**Exercise prompt**
Set down every entry once more, exactly as it appears.

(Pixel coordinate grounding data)
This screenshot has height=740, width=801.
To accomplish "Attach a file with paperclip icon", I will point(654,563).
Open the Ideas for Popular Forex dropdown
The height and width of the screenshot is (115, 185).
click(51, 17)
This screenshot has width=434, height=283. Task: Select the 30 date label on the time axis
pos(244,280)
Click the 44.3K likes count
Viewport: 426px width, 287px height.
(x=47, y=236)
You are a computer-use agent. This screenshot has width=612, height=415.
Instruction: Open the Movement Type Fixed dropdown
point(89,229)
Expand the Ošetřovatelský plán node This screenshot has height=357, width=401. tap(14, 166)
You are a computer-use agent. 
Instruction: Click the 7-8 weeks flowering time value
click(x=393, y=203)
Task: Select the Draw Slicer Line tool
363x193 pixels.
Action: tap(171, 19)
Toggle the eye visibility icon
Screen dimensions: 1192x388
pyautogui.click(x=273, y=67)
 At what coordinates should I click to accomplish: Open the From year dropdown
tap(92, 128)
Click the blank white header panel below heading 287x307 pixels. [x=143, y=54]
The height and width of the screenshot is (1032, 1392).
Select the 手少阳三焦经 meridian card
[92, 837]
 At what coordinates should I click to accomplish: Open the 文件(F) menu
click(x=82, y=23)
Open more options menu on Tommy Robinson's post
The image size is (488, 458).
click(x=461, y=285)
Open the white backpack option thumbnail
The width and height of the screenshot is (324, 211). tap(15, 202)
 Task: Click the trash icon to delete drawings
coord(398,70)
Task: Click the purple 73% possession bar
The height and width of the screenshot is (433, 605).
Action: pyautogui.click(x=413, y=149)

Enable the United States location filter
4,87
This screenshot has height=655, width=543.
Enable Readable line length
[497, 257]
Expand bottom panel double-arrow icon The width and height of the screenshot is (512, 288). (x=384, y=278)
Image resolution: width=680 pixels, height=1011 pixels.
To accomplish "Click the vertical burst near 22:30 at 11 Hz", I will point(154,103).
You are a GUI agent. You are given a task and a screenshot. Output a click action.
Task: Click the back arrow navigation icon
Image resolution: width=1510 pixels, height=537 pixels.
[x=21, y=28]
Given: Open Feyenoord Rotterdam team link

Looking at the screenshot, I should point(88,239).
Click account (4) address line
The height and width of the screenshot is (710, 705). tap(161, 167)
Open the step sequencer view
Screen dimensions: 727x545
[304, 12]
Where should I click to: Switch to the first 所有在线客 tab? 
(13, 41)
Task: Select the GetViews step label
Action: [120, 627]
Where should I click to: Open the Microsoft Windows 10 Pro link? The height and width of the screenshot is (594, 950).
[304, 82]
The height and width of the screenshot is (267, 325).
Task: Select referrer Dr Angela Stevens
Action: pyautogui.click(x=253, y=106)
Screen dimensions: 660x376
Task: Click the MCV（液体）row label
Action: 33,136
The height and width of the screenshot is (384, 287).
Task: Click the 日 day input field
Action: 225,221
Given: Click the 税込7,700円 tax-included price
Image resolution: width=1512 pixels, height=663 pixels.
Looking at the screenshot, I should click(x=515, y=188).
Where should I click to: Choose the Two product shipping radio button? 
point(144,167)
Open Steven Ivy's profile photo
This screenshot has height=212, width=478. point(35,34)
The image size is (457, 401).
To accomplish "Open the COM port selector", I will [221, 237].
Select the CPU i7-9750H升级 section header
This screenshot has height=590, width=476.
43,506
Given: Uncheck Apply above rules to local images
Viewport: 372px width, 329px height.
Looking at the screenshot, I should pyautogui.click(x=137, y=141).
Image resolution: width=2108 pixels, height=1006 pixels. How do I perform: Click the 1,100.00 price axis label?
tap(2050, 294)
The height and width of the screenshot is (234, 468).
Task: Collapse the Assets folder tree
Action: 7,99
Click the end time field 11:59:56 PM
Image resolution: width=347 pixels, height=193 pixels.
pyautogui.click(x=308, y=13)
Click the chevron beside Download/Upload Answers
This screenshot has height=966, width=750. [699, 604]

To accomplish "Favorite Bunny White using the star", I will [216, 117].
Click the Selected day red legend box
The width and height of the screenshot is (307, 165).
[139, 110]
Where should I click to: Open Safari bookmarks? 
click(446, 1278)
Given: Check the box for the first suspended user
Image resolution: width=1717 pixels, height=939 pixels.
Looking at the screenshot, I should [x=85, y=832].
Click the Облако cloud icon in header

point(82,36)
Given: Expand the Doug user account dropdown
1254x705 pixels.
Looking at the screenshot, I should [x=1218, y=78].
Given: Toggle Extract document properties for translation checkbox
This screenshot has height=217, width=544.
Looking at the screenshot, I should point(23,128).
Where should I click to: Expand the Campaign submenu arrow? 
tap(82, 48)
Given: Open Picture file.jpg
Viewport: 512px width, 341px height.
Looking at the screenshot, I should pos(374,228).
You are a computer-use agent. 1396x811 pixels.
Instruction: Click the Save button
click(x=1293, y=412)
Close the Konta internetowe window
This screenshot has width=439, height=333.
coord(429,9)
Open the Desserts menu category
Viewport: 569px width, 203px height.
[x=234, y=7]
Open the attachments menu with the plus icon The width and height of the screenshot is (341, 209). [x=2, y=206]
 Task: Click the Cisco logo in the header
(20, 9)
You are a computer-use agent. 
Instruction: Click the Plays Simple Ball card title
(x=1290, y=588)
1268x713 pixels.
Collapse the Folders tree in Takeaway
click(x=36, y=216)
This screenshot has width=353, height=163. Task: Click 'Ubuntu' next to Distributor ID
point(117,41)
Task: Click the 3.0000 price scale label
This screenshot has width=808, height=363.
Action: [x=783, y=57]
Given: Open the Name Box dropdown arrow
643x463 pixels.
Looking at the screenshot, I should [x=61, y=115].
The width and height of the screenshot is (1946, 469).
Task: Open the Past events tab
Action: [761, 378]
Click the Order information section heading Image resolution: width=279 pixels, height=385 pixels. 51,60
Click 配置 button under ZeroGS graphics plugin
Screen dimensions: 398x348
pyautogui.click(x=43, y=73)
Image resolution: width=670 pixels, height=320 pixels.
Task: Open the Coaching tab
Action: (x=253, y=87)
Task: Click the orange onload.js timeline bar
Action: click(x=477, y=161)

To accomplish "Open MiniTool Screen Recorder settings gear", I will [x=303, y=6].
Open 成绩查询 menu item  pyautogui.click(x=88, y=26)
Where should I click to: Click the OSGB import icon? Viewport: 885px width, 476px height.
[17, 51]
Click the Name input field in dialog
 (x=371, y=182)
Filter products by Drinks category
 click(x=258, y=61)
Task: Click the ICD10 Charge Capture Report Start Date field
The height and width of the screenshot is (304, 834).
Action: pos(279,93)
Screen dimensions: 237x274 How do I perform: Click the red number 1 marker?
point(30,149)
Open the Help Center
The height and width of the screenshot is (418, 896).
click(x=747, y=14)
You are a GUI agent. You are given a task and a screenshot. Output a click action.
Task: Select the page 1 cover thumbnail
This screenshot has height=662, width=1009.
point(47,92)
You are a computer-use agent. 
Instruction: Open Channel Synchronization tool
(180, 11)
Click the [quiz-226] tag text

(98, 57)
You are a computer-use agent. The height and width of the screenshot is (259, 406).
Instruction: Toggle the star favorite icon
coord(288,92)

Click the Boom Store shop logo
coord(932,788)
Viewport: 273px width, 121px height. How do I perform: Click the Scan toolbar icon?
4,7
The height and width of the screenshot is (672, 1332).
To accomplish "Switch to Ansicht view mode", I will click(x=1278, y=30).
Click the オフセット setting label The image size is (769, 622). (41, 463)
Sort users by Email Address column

**Task output**
This screenshot has height=740, width=801.
To accomplish "Attach a file with paperclip icon", I will point(654,563).
Open the Ideas for Popular Forex dropdown
The height and width of the screenshot is (115, 185).
click(51, 17)
This screenshot has width=434, height=283. Task: Select the 30 date label on the time axis
pos(244,280)
Click the 44.3K likes count
Viewport: 426px width, 287px height.
(x=47, y=236)
You are a computer-use agent. This screenshot has width=612, height=415.
Instruction: Open the Movement Type Fixed dropdown
point(89,229)
Expand the Ošetřovatelský plán node This screenshot has height=357, width=401. tap(14, 166)
You are a computer-use agent. 
Instruction: Click the 7-8 weeks flowering time value
click(x=393, y=203)
Task: Select the Draw Slicer Line tool
363x193 pixels.
Action: tap(171, 19)
Toggle the eye visibility icon
Screen dimensions: 1192x388
pyautogui.click(x=273, y=67)
 At what coordinates should I click to accomplish: Open the From year dropdown
tap(92, 128)
Click the blank white header panel below heading 287x307 pixels. [x=143, y=54]
The height and width of the screenshot is (1032, 1392).
Select the 手少阳三焦经 meridian card
[92, 837]
 At what coordinates should I click to accomplish: Open the 文件(F) menu
click(x=82, y=23)
Open more options menu on Tommy Robinson's post
The image size is (488, 458).
click(x=461, y=285)
Open the white backpack option thumbnail
The width and height of the screenshot is (324, 211). tap(15, 202)
 Task: Click the trash icon to delete drawings
coord(398,70)
Task: Click the purple 73% possession bar
The height and width of the screenshot is (433, 605).
Action: pyautogui.click(x=413, y=149)

Enable the United States location filter
4,87
This screenshot has height=655, width=543.
Enable Readable line length
[497, 257]
Expand bottom panel double-arrow icon The width and height of the screenshot is (512, 288). (x=384, y=278)
Image resolution: width=680 pixels, height=1011 pixels.
To accomplish "Click the vertical burst near 22:30 at 11 Hz", I will point(154,103).
You are a GUI agent. You are given a task and a screenshot. Output a click action.
Task: Click the back arrow navigation icon
Image resolution: width=1510 pixels, height=537 pixels.
[x=21, y=28]
Given: Open Feyenoord Rotterdam team link

Looking at the screenshot, I should point(88,239).
Click account (4) address line
The height and width of the screenshot is (710, 705). tap(161, 167)
Open the step sequencer view
Screen dimensions: 727x545
[304, 12]
Where should I click to: Switch to the first 所有在线客 tab? 
(13, 41)
Task: Select the GetViews step label
Action: [120, 627]
Where should I click to: Open the Microsoft Windows 10 Pro link? The height and width of the screenshot is (594, 950).
[304, 82]
The height and width of the screenshot is (267, 325).
Task: Select referrer Dr Angela Stevens
Action: pyautogui.click(x=253, y=106)
Screen dimensions: 660x376
Task: Click the MCV（液体）row label
Action: 33,136
The height and width of the screenshot is (384, 287).
Task: Click the 日 day input field
Action: 225,221
Given: Click the 税込7,700円 tax-included price
Image resolution: width=1512 pixels, height=663 pixels.
Looking at the screenshot, I should click(x=515, y=188).
Where should I click to: Choose the Two product shipping radio button? 
point(144,167)
Open Steven Ivy's profile photo
This screenshot has height=212, width=478. point(35,34)
The image size is (457, 401).
To accomplish "Open the COM port selector", I will [221, 237].
Select the CPU i7-9750H升级 section header
This screenshot has height=590, width=476.
43,506
Given: Uncheck Apply above rules to local images
Viewport: 372px width, 329px height.
Looking at the screenshot, I should pyautogui.click(x=137, y=141).
Image resolution: width=2108 pixels, height=1006 pixels. How do I perform: Click the 1,100.00 price axis label?
tap(2050, 294)
The height and width of the screenshot is (234, 468).
Task: Collapse the Assets folder tree
Action: 7,99
Click the end time field 11:59:56 PM
Image resolution: width=347 pixels, height=193 pixels.
pyautogui.click(x=308, y=13)
Click the chevron beside Download/Upload Answers
This screenshot has height=966, width=750. [699, 604]

To accomplish "Favorite Bunny White using the star", I will [216, 117].
Click the Selected day red legend box
The width and height of the screenshot is (307, 165).
[139, 110]
Where should I click to: Open Safari bookmarks? 
click(446, 1278)
Given: Check the box for the first suspended user
Image resolution: width=1717 pixels, height=939 pixels.
Looking at the screenshot, I should [x=85, y=832].
Click the Облако cloud icon in header

point(82,36)
Given: Expand the Doug user account dropdown
1254x705 pixels.
Looking at the screenshot, I should [x=1218, y=78].
Given: Toggle Extract document properties for translation checkbox
This screenshot has height=217, width=544.
Looking at the screenshot, I should point(23,128).
Where should I click to: Expand the Campaign submenu arrow? 
tap(82, 48)
Given: Open Picture file.jpg
Viewport: 512px width, 341px height.
Looking at the screenshot, I should pos(374,228).
You are a computer-use agent. 1396x811 pixels.
Instruction: Click the Save button
click(x=1293, y=412)
Close the Konta internetowe window
This screenshot has width=439, height=333.
coord(429,9)
Open the Desserts menu category
Viewport: 569px width, 203px height.
[x=234, y=7]
Open the attachments menu with the plus icon The width and height of the screenshot is (341, 209). [x=2, y=206]
 Task: Click the Cisco logo in the header
(20, 9)
You are a computer-use agent. 
Instruction: Click the Plays Simple Ball card title
(x=1290, y=588)
1268x713 pixels.
Collapse the Folders tree in Takeaway
click(x=36, y=216)
This screenshot has width=353, height=163. Task: Click 'Ubuntu' next to Distributor ID
point(117,41)
Task: Click the 3.0000 price scale label
This screenshot has width=808, height=363.
Action: [x=783, y=57]
Given: Open the Name Box dropdown arrow
643x463 pixels.
Looking at the screenshot, I should [x=61, y=115].
The width and height of the screenshot is (1946, 469).
Task: Open the Past events tab
Action: [761, 378]
Click the Order information section heading Image resolution: width=279 pixels, height=385 pixels. 51,60
Click 配置 button under ZeroGS graphics plugin
Screen dimensions: 398x348
pyautogui.click(x=43, y=73)
Image resolution: width=670 pixels, height=320 pixels.
Task: Open the Coaching tab
Action: (x=253, y=87)
Task: Click the orange onload.js timeline bar
Action: click(x=477, y=161)

To accomplish "Open MiniTool Screen Recorder settings gear", I will [x=303, y=6].
Open 成绩查询 menu item  pyautogui.click(x=88, y=26)
Where should I click to: Click the OSGB import icon? Viewport: 885px width, 476px height.
[17, 51]
Click the Name input field in dialog
 (x=371, y=182)
Filter products by Drinks category
 click(x=258, y=61)
Task: Click the ICD10 Charge Capture Report Start Date field
The height and width of the screenshot is (304, 834).
Action: pos(279,93)
Screen dimensions: 237x274 How do I perform: Click the red number 1 marker?
point(30,149)
Open the Help Center
The height and width of the screenshot is (418, 896).
click(x=747, y=14)
You are a GUI agent. You are given a task and a screenshot. Output a click action.
Task: Select the page 1 cover thumbnail
This screenshot has height=662, width=1009.
point(47,92)
You are a computer-use agent. 
Instruction: Open Channel Synchronization tool
(180, 11)
Click the [quiz-226] tag text

(98, 57)
You are a computer-use agent. The height and width of the screenshot is (259, 406).
Instruction: Toggle the star favorite icon
coord(288,92)

Click the Boom Store shop logo
coord(932,788)
Viewport: 273px width, 121px height. How do I perform: Click the Scan toolbar icon?
4,7
The height and width of the screenshot is (672, 1332).
To accomplish "Switch to Ansicht view mode", I will click(x=1278, y=30).
Click the オフセット setting label The image size is (769, 622). (41, 463)
Sort users by Email Address column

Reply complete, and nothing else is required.